この記事は、関根雅泰氏の著書『改訂新版 オトナ相手の教え方』(クロスメディア・パブリッシング)に、編集を加えて転載したものです(無断転載禁止)。なお、文中の内容・肩書などは全て出版当時のものです。
突然ですが、新しく職場に入ってきた人が困ることって何だと思いますか。
覚えることが多い、今までとやり方が違う、専門用語についていけない、職場にいる人の顔と名前が一致しないなどあるでしょう。その中でも新人が一番困るのは、「することがない」という状態です。仕事ができないので、何か教えてもらわないと、あるいは彼らのレベルでもできる仕事を与えてもらわないと、何もすることがなくなってしまいます。
私たち教える側も忙しいですから、新人ばかりにかまっていられません。かといって、新人に何も指導しないというわけにもいきません。そこで、つい「マニュアルを読んでおいて」と放置状態にしてしまうことがあるのです。指導者にそう指示された新人は、言われた通り机に向かってマニュアルを読みはじめます。いえ、正しい言い方をすれば、マニュアルを広げて眺めはじめます。

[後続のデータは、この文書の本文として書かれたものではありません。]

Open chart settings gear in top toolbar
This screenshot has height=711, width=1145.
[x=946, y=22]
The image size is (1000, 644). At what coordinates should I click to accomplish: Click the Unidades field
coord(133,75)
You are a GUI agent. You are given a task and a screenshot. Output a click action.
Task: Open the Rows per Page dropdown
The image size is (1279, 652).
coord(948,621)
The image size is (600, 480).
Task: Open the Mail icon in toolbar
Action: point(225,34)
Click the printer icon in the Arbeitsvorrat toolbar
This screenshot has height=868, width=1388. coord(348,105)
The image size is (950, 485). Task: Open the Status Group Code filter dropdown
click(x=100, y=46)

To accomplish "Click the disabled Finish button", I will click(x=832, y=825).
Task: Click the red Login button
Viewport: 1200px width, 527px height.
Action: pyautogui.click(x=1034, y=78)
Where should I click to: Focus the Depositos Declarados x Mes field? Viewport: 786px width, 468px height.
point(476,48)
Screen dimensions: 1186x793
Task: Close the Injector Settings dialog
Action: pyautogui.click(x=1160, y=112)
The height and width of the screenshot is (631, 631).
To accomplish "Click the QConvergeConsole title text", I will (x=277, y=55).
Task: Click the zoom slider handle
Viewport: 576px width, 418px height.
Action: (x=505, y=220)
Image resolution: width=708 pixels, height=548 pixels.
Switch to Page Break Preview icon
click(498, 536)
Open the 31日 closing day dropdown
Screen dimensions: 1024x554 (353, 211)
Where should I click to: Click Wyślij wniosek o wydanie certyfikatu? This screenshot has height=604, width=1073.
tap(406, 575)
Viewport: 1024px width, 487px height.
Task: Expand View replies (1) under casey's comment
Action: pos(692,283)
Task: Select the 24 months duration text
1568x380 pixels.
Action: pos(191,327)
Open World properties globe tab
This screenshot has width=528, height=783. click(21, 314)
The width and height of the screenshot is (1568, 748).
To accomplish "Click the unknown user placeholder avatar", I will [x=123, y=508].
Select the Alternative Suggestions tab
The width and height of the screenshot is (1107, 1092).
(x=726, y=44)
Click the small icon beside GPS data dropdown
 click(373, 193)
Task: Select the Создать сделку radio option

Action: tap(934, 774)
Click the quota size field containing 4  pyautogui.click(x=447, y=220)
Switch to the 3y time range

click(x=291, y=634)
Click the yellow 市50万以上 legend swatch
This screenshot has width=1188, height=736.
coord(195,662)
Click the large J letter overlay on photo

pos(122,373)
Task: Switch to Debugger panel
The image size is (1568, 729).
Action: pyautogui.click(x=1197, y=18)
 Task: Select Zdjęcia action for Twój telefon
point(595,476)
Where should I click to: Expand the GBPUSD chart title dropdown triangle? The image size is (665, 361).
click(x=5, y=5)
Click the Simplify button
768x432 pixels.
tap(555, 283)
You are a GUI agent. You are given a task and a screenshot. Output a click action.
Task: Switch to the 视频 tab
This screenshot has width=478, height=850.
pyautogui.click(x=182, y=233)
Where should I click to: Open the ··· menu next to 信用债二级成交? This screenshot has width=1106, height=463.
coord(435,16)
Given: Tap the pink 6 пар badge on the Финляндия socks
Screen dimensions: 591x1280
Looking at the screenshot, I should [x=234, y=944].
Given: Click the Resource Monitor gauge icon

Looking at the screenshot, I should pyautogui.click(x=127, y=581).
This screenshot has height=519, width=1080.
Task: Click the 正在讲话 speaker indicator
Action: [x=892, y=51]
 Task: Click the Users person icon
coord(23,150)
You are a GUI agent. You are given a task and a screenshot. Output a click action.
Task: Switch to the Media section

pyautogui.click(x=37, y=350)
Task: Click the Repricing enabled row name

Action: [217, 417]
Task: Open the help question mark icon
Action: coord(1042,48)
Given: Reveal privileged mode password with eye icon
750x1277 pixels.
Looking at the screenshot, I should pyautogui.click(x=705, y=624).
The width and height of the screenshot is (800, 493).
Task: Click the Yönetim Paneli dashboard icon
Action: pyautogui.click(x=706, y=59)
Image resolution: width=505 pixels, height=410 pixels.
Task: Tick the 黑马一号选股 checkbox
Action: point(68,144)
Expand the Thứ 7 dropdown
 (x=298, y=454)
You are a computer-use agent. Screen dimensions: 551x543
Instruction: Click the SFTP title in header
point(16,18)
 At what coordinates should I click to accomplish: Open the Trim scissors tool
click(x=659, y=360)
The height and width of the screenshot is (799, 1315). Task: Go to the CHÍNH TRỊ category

本人の気持ちとしては、「自分だけ仕事ができずに申し訳ない」「周りの人に悪い」と思いながらも、できることがないので、申し訳なさと焦りで頭がいっぱいになってしまいます。こんな心理状態で、マニュアルの内容が頭に入ってくるわけがありません。マニュアルのページをなんとなくめくるだけで、手持ち無沙汰な状態が続きます。
ある新人は、「やることがないので、仕方ないからメールを見ているふりをしたり、オフィスのゴミや書類を片付けるふりをしていました。エクセル入力でも何でもいいから、仕事をもらえたらありがたかったです」ということを話していました。
こういう手持ち無沙汰な状態では、いつまでたっても職場になじむことができません。何もすることがなければ、その場に「参加」することはできないからです。新人が職場に参加し、適応するためには「役割の認識」が必要になります。
「役割の認識」とは、自分が職場に来て何をすればいいのか、いちいち言われなくても分かっているという状態であり、こういう状態を作れるよう手助けすることが、私たち教える側には求められます。